19 fevereiro 2014

Ainda a cultura de direita em Portugal

Voltando ao post no blogue Malomil (aqui) sobre a emergência da cultura de direita em Portugal (ver aqui a primeira investida), importa salientar a ideia, a meu ver correta, de uma diversidade interna deste bloco político-ideológico. Na verdade, as concepções auto e hetero proclamatórias a respeito da direita omitem, por uma economia de discurso, geralmente associada ao médium (não há tempo, em termos de mass media, para escalpelizar o conceito ou procurar as suas dimensões constitutivas), a pluralidade de discursos e práticas. Até porque o seu potencial pragmático de união política é historicamente conhecido. Ainda assim, importa reconher três grandes fraçôes.

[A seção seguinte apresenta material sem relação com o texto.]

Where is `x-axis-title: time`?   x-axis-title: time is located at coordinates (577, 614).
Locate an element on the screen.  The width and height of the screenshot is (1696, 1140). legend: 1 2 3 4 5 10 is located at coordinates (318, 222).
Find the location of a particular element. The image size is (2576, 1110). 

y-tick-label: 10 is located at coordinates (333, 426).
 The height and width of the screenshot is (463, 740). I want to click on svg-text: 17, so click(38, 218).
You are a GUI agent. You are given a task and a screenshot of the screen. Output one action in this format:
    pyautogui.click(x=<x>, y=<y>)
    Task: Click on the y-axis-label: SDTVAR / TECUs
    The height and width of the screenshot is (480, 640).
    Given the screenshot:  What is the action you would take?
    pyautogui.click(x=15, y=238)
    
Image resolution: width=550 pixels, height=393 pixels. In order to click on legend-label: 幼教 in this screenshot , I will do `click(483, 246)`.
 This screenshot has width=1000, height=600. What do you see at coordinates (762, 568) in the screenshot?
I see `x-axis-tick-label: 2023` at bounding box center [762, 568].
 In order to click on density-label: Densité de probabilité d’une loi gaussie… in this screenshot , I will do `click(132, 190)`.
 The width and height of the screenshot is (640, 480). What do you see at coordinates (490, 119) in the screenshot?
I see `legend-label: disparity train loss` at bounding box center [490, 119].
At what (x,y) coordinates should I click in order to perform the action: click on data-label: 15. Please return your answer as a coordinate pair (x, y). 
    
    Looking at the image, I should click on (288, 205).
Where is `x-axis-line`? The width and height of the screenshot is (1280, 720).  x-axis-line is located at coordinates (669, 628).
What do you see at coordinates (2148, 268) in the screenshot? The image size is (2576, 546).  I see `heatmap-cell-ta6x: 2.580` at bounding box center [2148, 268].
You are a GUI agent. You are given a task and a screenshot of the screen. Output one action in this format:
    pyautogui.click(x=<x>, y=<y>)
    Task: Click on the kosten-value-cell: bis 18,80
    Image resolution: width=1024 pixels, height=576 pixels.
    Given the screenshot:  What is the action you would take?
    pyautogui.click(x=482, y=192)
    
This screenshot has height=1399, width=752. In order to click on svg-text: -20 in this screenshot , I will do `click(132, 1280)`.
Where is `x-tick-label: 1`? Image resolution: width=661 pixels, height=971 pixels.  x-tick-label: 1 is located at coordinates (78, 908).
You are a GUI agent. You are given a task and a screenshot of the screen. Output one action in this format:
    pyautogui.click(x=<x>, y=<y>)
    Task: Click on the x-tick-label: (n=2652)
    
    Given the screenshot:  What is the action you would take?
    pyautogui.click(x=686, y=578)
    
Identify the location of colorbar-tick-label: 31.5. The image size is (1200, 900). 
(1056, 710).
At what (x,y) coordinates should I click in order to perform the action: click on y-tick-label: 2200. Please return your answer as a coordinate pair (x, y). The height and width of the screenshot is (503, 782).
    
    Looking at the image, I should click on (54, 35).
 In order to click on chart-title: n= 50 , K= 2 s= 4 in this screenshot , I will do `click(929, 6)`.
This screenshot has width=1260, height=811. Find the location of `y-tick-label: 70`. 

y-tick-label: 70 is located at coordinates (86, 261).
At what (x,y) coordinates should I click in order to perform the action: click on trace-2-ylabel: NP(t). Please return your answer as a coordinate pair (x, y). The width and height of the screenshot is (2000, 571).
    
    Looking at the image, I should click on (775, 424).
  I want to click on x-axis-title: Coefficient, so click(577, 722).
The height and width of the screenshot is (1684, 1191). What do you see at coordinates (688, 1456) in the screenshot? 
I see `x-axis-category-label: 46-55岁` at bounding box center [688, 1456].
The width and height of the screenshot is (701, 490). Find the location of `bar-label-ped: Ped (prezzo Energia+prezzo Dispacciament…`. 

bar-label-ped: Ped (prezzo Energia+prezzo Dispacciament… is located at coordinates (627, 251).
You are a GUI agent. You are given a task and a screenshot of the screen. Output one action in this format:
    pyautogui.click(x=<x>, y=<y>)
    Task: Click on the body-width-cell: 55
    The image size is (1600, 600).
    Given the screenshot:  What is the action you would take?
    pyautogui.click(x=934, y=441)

Em primeiro lugar, uma velha direita, com raízes no integralismo lusitano, em setores ultramontanos da igreja católica e no fascismo, de timbre fortemente nacionalista, avessa à globalização e à integração europeia, saudosa do império e do Estado Novo (o caso exemplar será, porventura, o de Jaime Nogueira Pinto).
Em segundo lugar, a nova direita do surto cavaquista de desenvolvimento liberal dos anos 80 e 90, arreigadamente rentista (fundos comunitários, privatizações, financeirizaçåo da economia) e ligada a fluxos de mobilidade social mais ou menos rápida - relatos da caricatura do self made man e do arrivismo com que a velha direita a mimoseia estão expressivamente retratados no post.
Finalmente, a novíssima direita dos blogues e das novas tecnologias, dos jogos especulativos e dos lobbies que, no ciberespaço, prepararam com incansável ativismo a chegada de Passos Coelho ao poder.
Teríamos, então, uma cartografia complexa, à la Bourdieu, onde as tomadas de posição - velha, nova e novíssima direita - encontrar-se-iam em situação de homologia (correspondência estrutural não mecãnica entre espaço social e campo político, ou, em termos marxistas, entre classes e lutas sociais - estas não são apenas, embora o sejam sobretudo, entre classes, mas também intraclasses). Seria possível, ainda, num espaço pluridimensional, identificar a maior ou menor proximidade entre estas frações e o capital económico, cultural, social e político. A novíssima direita, por exemplo, tendencialmente não proprietária, aproximar-se-ia da disputa do capital cultural e simbólico, criando um dscurso hegemónico, capaz de se converter, mais tarde, em poder político e económico.
Importa, neste momento, reconhecer que a novíssima direita tem sabido rentabilizar no espaço público as condições que o ímpeto da nova direita lhe abriu. Domina as categorias de classificação, cria palavras, recicla e impõe sentidos e modas. Empreendedorismo, criatividade, startup, etc., fazem parte de uma constelação semântica onde se joga também uma panóplia de estilos de vida a la carte e onde reinam a estetização mundana da vida, da economia e do corpo; a individualização como tarefa, projeto, obrigação: a adaptabilidade como plasticina identitária; a neo-boémia que tudo relativiza para impor o absoluto do mercado e do darwinismo social.
Aqui, uma crítica: o autor parece colocar em homologia a nova direita e a nova esquerda (com uma referência ao Bloco de Esquerda), aproximando-as pelo diapasão de uma uniformização cultural aparentemente assente no menu de opçóes identitárias e estilísticas. Não nego que o efeito de hegemonia cultural e simbólica produza práticas e discursos de consentimento que se desconhecem como tal e que reproduzem ad nauseam a terminologia pseudo-libertária. Mas a nova e a novíssima esquerda que procuram, em terreno adverso, articular as temporalidades dos plurais e múltiplos processos emancipatórios, a conciliação entre a crítica artística e a crítica social (nos termos utilizados por Boltanski e Chiapello), sob o pano de fundo dos ritmos e contratempos da luta de classes, estão mergulhadas nessa dinãmica de aprendizagem que permite vislumbrar, jamais de maneira clarividente, nunca como crença ou epifania messiânica, os trilhos de um futuro que não cessa de começar. Essa esquerda tem de fazer, a todo o momento, a crítica dos paradigmas de  dominantes de formatação do mundo (linguagens) e jamais confundir o objeto de crítica com o objeto de desejo, sob pena de desejar o que critica.